NuMI Project: Ready to Move On
by Kurt Riesselmann
On September 13, a Department of Energy committee chaired by Daniel Lehman concluded its three-day review of the NuMI project and recommended the adoption of a new project budget of 171.4 million dollars and a schedule that would allow for the completion of the NuMI project by 2005.
Three months ago the prospects of the NuMI project appeared far less promising. Faced with increased project costs and delayed schedules, Fermilab managers and collaborators had asked Lehman and his team of experts to "re-baseline" the project to account for a total project cost increase of 30 million dollars.
At that time, however, Lehman was "not ready to accept the changes yet." The project plans showed too many uncertainties, and the committee requested further engineering studies and changes in management and safety procedures to ensure that a single revision of budget and schedule would meet all demands through the end of the project.
"We took the outcome of that review [in May] very seriously," Fermilab director Mike Witherell told the Lehman committee at the recent review. "The committee said that there was more work to do before the project was ready for a new baseline, and they were correct. Since then we've held weekly meetings with the project management. We strengthened the project team and clarified responsibilities. We added a full-time safety expert and a full-time employee to supervise compliance with ES&H requirements," the Environment, Safety and Health regulations.
Witherell left it to NuMI project manager Dixon Bogert to answer the Review Committee's most pressing question. Did the project costs proposed in May further escalate?
Bogert announced the good news right at the beginning of his presentation: "We will complete the NuMI project within our new proposed estimates. We will finish the work within the proposed schedule."
Physicist Aesook Byon-Wagner and Bruce Baller, the new co-managers for the NuMI technical components, led the large effort of completing a "bottom-up" and "top-down" cost and contingency analysis of the systems required to build a beamline that extracts protons from the existing Main Injector accelerator and smashes them into a metal block, creating a high-intensity neutrino beam. For the bottom-up analysis, they asked engineers and lower-level managers to review the cost estimates of individual components needed for the various subsystems. In the top-down analysis, upper-level managers assigned cost uncertainties to subsystems containing tens to hundreds of components.
"Aesook and I met with every level-three manager one-on-one and reviewed cost estimates," said Baller, who was appointed level-two manager in April. "Part of it was a learning experience for us, part of it was a `hole-catching' exercise. We have reviewed 2,300 tasks and 122 tracking milestones for the technical components of the NuMI beamline."
The careful review confirmed the cost increases that Baller had already reported at the May review. Now, however, the NuMI team based its cost estimates on more detailed studies and blueprints, reflecting the fact that a sufficient number of additional engineers, designers and physicists have joined the project team.
"We found good agreement between the bottom-up and top-down figures," said Byon-Wagner, who joined Baller in May. "Compared to the May proposal, we found a 1.46 million dollar cost decrease for the technical components while the contingency allocation increased by 1.13 million. These refined cost estimates are conservative and well understood."
It seems surprising that construction of the new underground laboratory started before scientists carefully planned every detail. But the approach resembles the construction of a house for which furniture still needs to be selected, bought and arranged. Advance planning of every single detail of a new scientific facility would delay the start of its construction by many years, hurting its chances in the race for discovery. For the NuMI beamline, unfortunately, some projections proved to be inadequate.

RECORD LIST
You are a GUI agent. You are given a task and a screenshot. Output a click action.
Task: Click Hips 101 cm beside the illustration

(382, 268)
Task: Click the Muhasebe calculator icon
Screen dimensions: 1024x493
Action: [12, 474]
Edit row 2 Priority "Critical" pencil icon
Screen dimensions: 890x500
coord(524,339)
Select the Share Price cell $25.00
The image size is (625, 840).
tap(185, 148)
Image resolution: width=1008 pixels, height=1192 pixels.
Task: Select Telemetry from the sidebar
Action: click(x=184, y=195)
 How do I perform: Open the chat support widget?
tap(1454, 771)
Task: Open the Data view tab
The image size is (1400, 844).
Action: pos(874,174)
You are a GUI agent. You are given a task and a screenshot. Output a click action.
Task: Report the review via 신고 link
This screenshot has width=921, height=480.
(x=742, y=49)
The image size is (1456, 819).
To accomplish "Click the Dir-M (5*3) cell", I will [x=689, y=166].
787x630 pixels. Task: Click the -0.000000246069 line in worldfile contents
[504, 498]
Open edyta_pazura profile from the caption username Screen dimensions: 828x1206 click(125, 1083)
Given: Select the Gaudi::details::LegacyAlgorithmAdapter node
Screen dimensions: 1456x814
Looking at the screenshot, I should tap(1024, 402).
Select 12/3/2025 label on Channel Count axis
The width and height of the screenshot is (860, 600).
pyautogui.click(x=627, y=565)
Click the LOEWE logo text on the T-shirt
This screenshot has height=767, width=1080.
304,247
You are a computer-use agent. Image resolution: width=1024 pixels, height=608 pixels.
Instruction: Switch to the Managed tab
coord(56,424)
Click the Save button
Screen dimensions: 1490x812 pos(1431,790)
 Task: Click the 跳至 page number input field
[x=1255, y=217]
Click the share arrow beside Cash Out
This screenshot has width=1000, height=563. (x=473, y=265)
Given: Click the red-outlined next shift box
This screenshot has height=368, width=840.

PARTS OF THE EXERCISE
A) Name every person whose words are quoted in the NuMI article.
B) According to the NuMI article, what project budget did the Department of Energy committee recommend in September?

ANSWERS TO THE EXERCISES
A) Daniel Lehman, Mike Witherell, Dixon Bogert, Bruce Baller, Aesook Byon-Wagner

B) 171.4 million dollars